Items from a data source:
===
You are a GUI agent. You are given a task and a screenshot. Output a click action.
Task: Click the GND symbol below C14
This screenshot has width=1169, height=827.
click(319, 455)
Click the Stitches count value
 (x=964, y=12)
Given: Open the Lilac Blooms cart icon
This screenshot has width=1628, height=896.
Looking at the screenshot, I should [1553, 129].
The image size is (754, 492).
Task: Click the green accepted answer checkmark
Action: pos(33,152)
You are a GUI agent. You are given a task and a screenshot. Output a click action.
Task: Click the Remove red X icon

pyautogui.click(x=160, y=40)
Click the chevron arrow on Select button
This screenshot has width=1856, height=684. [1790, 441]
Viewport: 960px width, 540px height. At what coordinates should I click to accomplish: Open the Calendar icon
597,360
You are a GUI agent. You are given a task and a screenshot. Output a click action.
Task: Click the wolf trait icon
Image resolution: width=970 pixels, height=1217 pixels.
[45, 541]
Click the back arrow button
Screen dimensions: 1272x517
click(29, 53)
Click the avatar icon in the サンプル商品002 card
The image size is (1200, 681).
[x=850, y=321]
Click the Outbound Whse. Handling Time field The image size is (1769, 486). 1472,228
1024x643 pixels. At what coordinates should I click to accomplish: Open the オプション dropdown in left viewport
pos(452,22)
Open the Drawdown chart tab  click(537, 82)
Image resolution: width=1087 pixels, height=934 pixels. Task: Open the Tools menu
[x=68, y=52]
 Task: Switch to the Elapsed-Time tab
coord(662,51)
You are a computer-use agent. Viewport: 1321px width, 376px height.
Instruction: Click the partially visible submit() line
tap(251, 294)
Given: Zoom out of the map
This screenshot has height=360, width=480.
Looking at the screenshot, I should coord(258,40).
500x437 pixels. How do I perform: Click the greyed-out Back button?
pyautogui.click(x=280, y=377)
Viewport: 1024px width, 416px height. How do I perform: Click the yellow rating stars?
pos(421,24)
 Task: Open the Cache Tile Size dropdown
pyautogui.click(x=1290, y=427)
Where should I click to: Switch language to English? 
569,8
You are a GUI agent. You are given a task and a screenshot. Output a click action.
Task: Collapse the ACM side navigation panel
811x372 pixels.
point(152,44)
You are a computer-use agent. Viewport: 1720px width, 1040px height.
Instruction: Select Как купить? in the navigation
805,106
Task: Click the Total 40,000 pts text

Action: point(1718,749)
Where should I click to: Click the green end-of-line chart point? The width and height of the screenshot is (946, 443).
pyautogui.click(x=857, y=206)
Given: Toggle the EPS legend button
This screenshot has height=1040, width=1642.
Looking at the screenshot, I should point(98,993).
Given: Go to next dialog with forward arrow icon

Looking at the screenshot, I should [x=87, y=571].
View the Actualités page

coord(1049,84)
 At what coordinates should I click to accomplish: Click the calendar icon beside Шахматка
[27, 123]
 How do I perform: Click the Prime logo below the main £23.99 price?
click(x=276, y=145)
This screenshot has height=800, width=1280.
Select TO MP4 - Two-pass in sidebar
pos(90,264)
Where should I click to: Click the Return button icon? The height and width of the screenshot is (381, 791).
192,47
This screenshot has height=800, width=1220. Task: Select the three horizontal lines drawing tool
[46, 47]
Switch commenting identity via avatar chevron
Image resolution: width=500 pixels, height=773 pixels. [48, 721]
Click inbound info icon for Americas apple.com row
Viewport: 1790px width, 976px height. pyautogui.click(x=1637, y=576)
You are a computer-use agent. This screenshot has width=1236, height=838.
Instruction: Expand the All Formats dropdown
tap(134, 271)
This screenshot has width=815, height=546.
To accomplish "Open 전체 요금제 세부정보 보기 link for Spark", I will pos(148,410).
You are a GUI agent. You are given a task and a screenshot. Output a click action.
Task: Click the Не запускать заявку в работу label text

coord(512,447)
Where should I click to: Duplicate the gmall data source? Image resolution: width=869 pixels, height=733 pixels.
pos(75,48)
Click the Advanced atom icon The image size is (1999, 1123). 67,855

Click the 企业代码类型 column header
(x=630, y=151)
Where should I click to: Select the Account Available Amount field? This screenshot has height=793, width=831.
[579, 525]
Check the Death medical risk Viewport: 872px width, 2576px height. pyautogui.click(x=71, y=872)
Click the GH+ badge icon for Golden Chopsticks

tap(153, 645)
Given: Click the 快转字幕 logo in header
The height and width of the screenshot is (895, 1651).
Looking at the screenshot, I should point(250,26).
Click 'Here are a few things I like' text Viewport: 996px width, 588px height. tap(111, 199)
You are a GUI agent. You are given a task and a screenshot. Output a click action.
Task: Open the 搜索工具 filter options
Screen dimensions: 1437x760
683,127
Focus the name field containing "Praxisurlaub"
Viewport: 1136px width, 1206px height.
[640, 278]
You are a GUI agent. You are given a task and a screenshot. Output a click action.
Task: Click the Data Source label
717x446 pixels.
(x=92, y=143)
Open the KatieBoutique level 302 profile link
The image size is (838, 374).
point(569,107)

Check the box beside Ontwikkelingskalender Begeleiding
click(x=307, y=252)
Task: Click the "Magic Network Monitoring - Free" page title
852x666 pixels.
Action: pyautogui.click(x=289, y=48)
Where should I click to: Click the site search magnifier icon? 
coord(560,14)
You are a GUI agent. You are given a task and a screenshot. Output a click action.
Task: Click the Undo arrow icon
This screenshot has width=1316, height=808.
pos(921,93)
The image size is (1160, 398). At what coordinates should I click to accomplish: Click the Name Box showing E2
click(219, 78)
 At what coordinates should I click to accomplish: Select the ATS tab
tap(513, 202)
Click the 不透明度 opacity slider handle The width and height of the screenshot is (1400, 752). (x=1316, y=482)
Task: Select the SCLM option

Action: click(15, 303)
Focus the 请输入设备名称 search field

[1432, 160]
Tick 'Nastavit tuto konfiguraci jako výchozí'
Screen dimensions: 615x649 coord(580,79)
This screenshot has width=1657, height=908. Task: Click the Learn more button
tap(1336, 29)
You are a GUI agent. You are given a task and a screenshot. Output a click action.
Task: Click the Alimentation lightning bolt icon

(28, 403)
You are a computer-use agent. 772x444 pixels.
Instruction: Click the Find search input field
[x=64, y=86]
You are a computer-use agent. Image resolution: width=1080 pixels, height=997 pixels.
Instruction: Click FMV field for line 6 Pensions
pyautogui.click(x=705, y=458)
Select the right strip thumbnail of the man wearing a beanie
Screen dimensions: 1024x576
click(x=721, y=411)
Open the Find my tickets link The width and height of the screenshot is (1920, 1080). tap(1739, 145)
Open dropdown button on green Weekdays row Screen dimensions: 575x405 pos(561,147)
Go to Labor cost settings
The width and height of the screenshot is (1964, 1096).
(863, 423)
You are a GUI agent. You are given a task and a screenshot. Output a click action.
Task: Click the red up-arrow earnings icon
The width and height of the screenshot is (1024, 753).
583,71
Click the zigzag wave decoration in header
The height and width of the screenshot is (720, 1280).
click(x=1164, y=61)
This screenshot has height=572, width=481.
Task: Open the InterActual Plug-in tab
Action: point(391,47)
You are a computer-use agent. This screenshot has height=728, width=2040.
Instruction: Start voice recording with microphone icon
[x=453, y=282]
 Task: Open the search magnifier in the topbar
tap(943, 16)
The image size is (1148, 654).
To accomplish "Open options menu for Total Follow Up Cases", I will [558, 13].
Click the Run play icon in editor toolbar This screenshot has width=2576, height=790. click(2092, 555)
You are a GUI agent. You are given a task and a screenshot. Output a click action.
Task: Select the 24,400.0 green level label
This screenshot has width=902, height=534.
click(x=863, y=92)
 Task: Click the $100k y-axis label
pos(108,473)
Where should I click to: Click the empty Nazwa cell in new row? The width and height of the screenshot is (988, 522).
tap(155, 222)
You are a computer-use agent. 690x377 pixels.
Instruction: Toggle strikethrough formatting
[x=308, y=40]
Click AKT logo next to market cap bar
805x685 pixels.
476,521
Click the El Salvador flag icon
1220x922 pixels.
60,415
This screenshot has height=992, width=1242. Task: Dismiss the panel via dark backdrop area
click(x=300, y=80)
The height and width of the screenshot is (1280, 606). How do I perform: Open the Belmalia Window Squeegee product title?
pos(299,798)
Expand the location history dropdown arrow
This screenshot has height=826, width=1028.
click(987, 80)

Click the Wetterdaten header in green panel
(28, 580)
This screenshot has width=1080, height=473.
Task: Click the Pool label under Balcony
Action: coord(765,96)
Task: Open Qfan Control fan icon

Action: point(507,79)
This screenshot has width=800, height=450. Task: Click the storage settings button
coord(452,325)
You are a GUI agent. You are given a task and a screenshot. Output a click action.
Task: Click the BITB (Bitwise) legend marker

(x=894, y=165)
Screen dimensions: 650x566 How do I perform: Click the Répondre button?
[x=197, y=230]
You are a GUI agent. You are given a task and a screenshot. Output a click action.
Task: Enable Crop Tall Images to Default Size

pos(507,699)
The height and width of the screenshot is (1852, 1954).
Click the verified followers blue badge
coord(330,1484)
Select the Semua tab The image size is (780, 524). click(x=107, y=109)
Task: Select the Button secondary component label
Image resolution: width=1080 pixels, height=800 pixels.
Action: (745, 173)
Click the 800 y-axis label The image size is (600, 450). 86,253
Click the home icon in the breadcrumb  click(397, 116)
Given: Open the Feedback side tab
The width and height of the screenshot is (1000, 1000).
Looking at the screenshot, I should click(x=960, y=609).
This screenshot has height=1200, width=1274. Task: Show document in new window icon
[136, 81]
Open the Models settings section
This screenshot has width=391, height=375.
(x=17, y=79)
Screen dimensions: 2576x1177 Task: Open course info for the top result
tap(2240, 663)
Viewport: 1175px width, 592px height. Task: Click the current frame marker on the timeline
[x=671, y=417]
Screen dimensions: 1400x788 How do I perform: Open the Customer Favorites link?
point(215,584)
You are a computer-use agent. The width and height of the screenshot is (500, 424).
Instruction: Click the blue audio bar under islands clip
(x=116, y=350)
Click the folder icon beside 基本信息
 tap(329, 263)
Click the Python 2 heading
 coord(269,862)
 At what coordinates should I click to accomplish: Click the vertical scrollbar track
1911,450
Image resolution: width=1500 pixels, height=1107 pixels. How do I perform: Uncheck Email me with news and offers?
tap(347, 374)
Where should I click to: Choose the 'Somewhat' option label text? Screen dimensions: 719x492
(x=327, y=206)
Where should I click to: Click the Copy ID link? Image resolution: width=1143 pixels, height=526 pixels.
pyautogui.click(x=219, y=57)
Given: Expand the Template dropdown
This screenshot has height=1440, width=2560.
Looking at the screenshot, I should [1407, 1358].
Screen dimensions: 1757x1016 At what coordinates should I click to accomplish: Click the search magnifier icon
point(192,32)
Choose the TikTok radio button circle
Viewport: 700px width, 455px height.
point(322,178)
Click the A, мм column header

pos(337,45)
===
Take the lines above from the one containing "Image resolution: width=1080 pixels, height=800" to the one containing "Given: Open the Feedback side tab" and retype them exactly, both ends included, with nothing added.

Image resolution: width=1080 pixels, height=800 pixels.
Action: (745, 173)
Click the 800 y-axis label The image size is (600, 450). 86,253
Click the home icon in the breadcrumb  click(397, 116)
Given: Open the Feedback side tab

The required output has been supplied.